7. Libros documentalistas.- Es una
variante de lo anterior, pero aplicada a escritores. Como novelista, debo con
frecuencia documentarme sobre un sinfín de cosas. Y muchos de esos temas de
documentación son repetitivos, así que tengo libros que, eventualmente, los
solucionan. Por ejemplo, atlas histórico-geográficos; historias de la moda, los
muebles, las armas, la arquitectura o el diseño, enciclopedias del ejército, el
espionaje o las artes marciales, un Tratado de Castellología, una historia de
la máquinas, otra de la artesanía, manuales de supervivencia, de arqueología o
cetrería, una enciclopedia de juegos, La edad de oro de las diligencias, El
lenguaje de las flores... La mayor parte de esos libros solo los habré
consultado una o dos veces en mi vida. Algunos nunca. Pero me viene bien
tenerlos.
8. Libros coleccionables.- El
ejemplo perfecto es mi colección de ciencia ficción. Comencé a hacerla cuando
tenía 13 años y la dejé unos 30 años después. Tengo varios miles de volúmenes;
hace tiempo que renuncié a saber cuántos. Bueno, pues aunque llevo más de
veinte años sin coleccionar cf, suelo comprar de cuando en cuando algún que
otro libro del género, aún a sabiendas de que no voy a leerlo. Supongo que para
no dar del todo por muerta a mi colección. En cualquier caso, la mayor parte de
esa colección es un enorme tsundoku. Lo malo es que no solo se trata de cf;
también colecciono (¿acumulo?) libros de escritores sobre técnica literaria,
ensayos sobre cómics o diccionarios raros.

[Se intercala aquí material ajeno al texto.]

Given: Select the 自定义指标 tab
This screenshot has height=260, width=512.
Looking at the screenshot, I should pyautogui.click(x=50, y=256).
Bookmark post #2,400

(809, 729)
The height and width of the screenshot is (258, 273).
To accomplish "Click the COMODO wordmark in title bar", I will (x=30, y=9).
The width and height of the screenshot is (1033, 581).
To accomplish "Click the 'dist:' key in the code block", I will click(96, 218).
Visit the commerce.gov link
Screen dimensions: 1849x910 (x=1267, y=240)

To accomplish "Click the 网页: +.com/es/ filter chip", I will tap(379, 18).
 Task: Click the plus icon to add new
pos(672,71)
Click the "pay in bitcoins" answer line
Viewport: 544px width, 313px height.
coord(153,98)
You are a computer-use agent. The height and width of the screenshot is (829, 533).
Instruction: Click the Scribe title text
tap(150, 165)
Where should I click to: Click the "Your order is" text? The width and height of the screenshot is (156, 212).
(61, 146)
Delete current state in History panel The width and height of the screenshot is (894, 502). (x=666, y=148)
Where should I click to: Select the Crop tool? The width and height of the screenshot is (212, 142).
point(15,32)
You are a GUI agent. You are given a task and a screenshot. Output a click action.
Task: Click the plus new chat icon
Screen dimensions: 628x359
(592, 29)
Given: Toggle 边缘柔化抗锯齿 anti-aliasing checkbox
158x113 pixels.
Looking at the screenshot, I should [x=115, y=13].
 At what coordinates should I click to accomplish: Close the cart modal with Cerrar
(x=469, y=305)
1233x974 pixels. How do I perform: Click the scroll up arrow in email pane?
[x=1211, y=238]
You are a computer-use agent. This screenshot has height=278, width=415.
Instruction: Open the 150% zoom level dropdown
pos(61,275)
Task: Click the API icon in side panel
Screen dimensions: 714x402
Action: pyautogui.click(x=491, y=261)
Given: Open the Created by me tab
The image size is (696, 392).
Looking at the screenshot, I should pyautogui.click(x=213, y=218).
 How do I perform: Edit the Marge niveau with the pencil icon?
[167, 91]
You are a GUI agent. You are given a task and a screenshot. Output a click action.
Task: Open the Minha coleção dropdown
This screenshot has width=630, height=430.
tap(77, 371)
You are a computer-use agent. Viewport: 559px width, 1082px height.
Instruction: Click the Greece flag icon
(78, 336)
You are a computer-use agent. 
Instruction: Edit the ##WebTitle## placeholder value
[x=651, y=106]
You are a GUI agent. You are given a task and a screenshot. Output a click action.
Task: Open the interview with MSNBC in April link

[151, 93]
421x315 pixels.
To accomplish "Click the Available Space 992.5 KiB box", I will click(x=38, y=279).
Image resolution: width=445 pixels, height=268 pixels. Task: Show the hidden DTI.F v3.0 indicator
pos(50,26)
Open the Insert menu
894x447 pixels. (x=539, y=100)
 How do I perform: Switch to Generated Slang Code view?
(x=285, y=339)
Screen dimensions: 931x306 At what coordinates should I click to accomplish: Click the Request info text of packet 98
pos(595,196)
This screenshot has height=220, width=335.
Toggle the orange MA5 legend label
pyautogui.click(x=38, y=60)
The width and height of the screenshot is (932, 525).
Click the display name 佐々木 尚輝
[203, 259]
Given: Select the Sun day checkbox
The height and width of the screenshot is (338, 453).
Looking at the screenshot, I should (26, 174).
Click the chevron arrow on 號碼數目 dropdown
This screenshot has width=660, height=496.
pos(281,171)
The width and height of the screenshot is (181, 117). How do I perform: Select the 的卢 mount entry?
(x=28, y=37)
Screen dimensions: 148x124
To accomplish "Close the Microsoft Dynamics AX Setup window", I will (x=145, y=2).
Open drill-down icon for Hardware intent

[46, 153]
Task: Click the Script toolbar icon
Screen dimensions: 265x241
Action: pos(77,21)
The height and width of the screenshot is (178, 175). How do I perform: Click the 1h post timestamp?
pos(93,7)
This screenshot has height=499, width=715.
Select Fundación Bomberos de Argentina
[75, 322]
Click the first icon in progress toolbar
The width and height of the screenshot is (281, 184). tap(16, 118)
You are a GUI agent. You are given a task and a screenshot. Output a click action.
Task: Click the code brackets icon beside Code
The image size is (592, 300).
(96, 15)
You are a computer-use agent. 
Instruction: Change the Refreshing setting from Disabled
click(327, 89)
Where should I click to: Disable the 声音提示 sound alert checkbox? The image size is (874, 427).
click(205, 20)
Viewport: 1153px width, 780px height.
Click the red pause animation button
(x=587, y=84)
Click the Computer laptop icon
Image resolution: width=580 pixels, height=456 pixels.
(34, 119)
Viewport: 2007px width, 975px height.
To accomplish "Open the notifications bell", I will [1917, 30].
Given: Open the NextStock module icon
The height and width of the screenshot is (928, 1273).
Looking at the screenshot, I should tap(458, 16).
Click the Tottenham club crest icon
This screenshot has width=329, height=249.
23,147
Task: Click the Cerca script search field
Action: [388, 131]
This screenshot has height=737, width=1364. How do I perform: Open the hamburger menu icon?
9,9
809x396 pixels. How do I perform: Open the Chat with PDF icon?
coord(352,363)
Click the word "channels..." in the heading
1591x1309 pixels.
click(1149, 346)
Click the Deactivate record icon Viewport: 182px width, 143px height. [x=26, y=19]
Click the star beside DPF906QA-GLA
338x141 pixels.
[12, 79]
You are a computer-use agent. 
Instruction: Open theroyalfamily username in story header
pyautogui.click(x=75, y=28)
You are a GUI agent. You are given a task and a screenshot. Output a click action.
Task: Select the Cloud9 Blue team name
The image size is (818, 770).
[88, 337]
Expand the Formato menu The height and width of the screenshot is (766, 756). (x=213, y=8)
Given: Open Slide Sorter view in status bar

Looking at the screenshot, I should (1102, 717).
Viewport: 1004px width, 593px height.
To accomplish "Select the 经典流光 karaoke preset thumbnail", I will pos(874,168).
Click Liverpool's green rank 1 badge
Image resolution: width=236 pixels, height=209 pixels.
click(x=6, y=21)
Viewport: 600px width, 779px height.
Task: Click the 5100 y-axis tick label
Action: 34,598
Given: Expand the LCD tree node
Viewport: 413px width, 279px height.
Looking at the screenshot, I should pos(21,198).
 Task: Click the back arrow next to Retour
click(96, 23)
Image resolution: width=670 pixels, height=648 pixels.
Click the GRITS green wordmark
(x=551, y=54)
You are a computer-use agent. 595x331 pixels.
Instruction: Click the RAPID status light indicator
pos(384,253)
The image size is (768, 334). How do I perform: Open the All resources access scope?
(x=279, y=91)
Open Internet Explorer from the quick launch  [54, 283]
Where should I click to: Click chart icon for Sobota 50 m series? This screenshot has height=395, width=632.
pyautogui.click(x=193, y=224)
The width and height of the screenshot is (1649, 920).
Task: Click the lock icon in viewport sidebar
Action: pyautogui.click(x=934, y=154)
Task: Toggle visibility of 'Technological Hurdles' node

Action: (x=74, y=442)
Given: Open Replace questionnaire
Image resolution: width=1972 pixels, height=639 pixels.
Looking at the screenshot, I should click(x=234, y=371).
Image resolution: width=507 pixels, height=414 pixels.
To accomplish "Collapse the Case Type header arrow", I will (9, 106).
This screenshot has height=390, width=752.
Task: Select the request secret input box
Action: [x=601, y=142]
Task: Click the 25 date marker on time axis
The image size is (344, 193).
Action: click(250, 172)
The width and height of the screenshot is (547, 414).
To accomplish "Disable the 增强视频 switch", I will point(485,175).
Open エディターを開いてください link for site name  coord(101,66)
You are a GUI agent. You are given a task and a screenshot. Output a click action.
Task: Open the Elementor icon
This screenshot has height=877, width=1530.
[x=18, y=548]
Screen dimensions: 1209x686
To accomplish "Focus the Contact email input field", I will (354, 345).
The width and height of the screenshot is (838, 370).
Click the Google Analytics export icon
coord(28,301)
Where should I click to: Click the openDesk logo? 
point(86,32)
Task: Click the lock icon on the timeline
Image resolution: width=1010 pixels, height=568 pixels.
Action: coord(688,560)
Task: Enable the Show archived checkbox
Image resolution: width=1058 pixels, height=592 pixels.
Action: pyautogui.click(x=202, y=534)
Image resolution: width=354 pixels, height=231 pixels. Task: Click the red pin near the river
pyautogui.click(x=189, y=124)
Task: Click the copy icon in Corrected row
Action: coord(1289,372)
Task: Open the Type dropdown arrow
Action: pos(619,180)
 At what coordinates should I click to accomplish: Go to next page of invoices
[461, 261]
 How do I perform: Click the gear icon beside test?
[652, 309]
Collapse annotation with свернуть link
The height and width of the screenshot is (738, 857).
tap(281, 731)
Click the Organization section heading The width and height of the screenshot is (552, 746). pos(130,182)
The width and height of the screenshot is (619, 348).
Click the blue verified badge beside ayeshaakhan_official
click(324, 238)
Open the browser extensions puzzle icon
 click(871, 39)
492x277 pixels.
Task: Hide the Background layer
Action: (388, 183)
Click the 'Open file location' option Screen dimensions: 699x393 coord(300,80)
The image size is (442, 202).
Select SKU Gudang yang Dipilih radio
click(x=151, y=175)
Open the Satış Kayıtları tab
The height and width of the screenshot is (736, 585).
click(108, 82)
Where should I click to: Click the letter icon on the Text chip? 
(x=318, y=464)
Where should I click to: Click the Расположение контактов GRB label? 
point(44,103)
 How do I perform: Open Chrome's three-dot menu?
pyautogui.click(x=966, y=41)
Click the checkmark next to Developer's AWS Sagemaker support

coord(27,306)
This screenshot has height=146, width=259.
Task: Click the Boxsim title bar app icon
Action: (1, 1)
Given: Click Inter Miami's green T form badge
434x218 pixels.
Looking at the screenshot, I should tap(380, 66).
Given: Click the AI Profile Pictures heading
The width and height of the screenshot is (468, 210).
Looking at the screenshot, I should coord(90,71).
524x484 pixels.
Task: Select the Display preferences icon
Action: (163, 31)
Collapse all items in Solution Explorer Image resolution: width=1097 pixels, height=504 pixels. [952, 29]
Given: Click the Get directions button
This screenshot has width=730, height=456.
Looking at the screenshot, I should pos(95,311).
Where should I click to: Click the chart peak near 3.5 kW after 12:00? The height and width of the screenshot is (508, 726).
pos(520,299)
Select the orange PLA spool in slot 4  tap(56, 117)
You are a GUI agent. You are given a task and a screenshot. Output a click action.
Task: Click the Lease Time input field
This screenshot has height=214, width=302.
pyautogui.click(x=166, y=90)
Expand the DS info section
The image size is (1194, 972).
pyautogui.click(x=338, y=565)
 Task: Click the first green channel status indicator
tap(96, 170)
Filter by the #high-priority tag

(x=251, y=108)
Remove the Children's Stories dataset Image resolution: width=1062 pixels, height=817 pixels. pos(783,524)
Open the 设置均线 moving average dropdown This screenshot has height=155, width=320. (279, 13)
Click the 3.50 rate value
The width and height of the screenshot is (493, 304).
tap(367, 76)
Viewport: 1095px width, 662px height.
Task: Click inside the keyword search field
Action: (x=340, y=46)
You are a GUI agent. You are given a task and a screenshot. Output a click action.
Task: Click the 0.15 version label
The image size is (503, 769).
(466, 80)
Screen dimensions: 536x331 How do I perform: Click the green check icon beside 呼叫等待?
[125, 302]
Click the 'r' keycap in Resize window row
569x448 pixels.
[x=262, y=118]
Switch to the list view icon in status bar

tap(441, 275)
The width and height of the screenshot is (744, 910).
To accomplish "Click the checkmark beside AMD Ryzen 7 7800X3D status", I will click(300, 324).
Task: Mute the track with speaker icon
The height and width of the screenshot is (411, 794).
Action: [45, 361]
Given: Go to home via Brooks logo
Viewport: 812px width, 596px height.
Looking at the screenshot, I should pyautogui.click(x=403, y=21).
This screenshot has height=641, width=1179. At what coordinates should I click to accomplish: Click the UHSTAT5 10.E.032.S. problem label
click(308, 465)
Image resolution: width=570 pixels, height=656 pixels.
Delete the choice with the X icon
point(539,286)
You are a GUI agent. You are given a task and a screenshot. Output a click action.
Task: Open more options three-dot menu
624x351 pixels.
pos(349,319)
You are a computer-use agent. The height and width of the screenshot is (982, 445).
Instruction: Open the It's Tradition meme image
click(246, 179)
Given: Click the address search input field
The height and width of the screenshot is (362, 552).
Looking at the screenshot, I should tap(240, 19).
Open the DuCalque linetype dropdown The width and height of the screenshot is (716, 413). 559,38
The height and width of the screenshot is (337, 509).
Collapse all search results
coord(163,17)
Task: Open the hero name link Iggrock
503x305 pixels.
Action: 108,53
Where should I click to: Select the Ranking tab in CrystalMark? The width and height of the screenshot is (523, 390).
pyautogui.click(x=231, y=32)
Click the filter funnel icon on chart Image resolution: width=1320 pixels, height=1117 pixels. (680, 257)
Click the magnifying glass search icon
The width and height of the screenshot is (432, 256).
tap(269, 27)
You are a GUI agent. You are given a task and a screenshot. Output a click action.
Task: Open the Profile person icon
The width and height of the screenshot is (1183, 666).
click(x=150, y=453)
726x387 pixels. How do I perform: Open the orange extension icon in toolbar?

9. Libros incomprensibles.- También
llamados Libros P.Q.C.H.C.E. (¿Por Qué
Cojones Habré Comprado Esto?). Son esos libros que te encuentras en tu
librería, que recuerdas vagamente haber comprado, pero que no te interesan un
pijo. Estás seguro de que hubo un motivo para comprarlos, pero ¿cuál?
10. Libros nonepossibiles.- Un día
los encuentras perdidos en alguno de tus estantes y exclamas horrorizado: “¡Yo no puedo haber comprado esto! Me lo
tienen que haber regalado...”. En efecto, no solo no recuerdas haber
comprado ese libro, sino que no concibes que en algún momento, por muy
obnubilado que estuvieses, tuvieras el más mínimo interés en comprarlo. Suelen
regalarme libros. Por ejemplo, tengo por ahí una enorme biografía de Franco que
no sé de dónde leches habrá salido. Pero no me deshago de ella, así de enfermo
estoy.
Supongo que habrá más categorías,
pero contemplando simplemente éstas, lo que me extraña es no tener aún más
libros en casa. Aunque también habría que analizar las causas primarias que
conducen al tsundoku. Pero eso en otra ocasión.
Ahora lo que me pregunto es si el
tsundoku no es más que una variante ilustrada del Síndrome de Diógenes. Si es
así, me temo que debería ir a urgencias, pero ya.